贝尔曼方程
文章目录
强化学习中的 State value function 和 Q function。
1、一些概念
1.1、回报(Return)
智能体的目标是最大化回报。通常,回报需要定义一个折扣因子 \(\gamma\),回报函数如下: \[ \begin{aligned} G_t &= R_{t+1}+\gamma R_{t+2}+\gamma^2 R_{t+3}...\\ &= \sum_{k = 0}^{\infty}\gamma^k r_{t+k+1} \end{aligned} \]
1.2、策略(Policy)
策略的定义为 $ : S A $
1.3、State value function
State value function描述的是在策略 \(\pi\) 下该状态 \(s\) 下有多好。 \[ V^{\pi}(s)=\mathbb{E}_{\pi}[G_t|s_t=s] \]
1.4、Q function
Q function 描述的是在策略 \(\pi\) 下,在状态 \(s\) 采取动作 \(a\) 有多好。 \[ Q^\pi(s, a) = \mathbb{E}[G_t|s_t=s,a_t=a] \]

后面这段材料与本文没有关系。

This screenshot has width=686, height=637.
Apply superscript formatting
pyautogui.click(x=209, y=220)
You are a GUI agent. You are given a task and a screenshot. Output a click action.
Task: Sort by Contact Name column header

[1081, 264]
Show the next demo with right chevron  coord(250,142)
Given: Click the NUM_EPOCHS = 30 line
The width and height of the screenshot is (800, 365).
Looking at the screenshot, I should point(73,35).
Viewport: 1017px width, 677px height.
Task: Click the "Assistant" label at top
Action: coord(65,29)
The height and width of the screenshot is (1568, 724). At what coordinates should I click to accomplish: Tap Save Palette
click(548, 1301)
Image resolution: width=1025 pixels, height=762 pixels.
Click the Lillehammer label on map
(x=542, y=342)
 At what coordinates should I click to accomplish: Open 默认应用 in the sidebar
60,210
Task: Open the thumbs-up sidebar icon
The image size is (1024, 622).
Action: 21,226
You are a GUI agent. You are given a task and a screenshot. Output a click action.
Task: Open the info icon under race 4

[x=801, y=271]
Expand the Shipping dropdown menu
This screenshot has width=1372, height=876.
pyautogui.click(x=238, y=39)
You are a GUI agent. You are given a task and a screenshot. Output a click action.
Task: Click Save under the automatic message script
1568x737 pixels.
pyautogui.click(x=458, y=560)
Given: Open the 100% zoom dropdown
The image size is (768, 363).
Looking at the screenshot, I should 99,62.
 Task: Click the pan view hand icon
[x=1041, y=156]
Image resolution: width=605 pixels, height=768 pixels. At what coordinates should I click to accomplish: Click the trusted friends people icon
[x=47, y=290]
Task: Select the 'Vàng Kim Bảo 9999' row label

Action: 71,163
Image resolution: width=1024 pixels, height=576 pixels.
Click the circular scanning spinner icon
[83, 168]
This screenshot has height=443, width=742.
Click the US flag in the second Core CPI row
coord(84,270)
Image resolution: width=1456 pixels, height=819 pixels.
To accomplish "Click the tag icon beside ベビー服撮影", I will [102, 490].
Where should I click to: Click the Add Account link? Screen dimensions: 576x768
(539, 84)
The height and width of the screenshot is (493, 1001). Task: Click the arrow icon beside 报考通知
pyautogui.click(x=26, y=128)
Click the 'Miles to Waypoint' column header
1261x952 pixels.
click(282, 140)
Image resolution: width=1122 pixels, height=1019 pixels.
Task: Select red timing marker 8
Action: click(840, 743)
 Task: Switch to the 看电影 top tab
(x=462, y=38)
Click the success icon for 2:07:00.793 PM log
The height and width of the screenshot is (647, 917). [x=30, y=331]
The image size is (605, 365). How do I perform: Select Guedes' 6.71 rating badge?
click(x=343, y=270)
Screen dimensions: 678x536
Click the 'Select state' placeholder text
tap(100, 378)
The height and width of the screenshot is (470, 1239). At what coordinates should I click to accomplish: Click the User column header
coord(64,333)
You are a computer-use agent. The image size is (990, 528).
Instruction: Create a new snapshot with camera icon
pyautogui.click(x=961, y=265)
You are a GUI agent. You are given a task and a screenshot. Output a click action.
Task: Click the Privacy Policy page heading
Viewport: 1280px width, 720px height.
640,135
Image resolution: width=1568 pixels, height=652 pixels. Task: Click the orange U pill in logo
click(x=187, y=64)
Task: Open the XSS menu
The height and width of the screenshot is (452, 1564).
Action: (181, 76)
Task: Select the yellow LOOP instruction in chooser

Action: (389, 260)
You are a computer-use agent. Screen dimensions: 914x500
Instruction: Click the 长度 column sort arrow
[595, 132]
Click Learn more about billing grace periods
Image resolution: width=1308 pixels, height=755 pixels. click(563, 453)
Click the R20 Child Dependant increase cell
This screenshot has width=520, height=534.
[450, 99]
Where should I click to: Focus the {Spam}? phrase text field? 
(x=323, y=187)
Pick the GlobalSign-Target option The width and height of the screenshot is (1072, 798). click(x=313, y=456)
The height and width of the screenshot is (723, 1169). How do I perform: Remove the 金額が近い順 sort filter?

2、求解 State value function 和 Q function
贝尔曼方程(Bellman equation)是理查德·贝尔曼推导出来的,可以帮助解决马尔可夫决策问题(MDP)。
根据回报的定义,我们可以将 State value function 表示为: \[ \begin{aligned} V^\pi(s)&=\mathbb{E}_\pi[R_{t+1}+\gamma R_{t+2}+\gamma^2 R_{t+3}+...|s_t=s]\\ &=\mathbb{E}_\pi[\sum_{k=0}^{\infty}\gamma^k R_{t+k+1}|s_t=s] \end{aligned} \] 定理 1: \[ \mathbb{E}_{\pi}\left[\boldsymbol{v}_{\pi}\left(S_{t+1}\right) | \boldsymbol{S}_{t}\right]=\mathbb{E}_{\pi}\left[\mathbb{E}_{\pi}\left[\boldsymbol{G}_{t+1} | \boldsymbol{S}_{t+1}\right] | \boldsymbol{S}_{t}\right]=\mathbb{E}_{\pi}\left[\boldsymbol{G}_{t+1} | \boldsymbol{S}_{t}\right] \]
证明:
其中 \[ {s}=S_{t,} {g}^{\prime}={G}_{t+1}, {s}^{\prime}={S}_{t+1} \]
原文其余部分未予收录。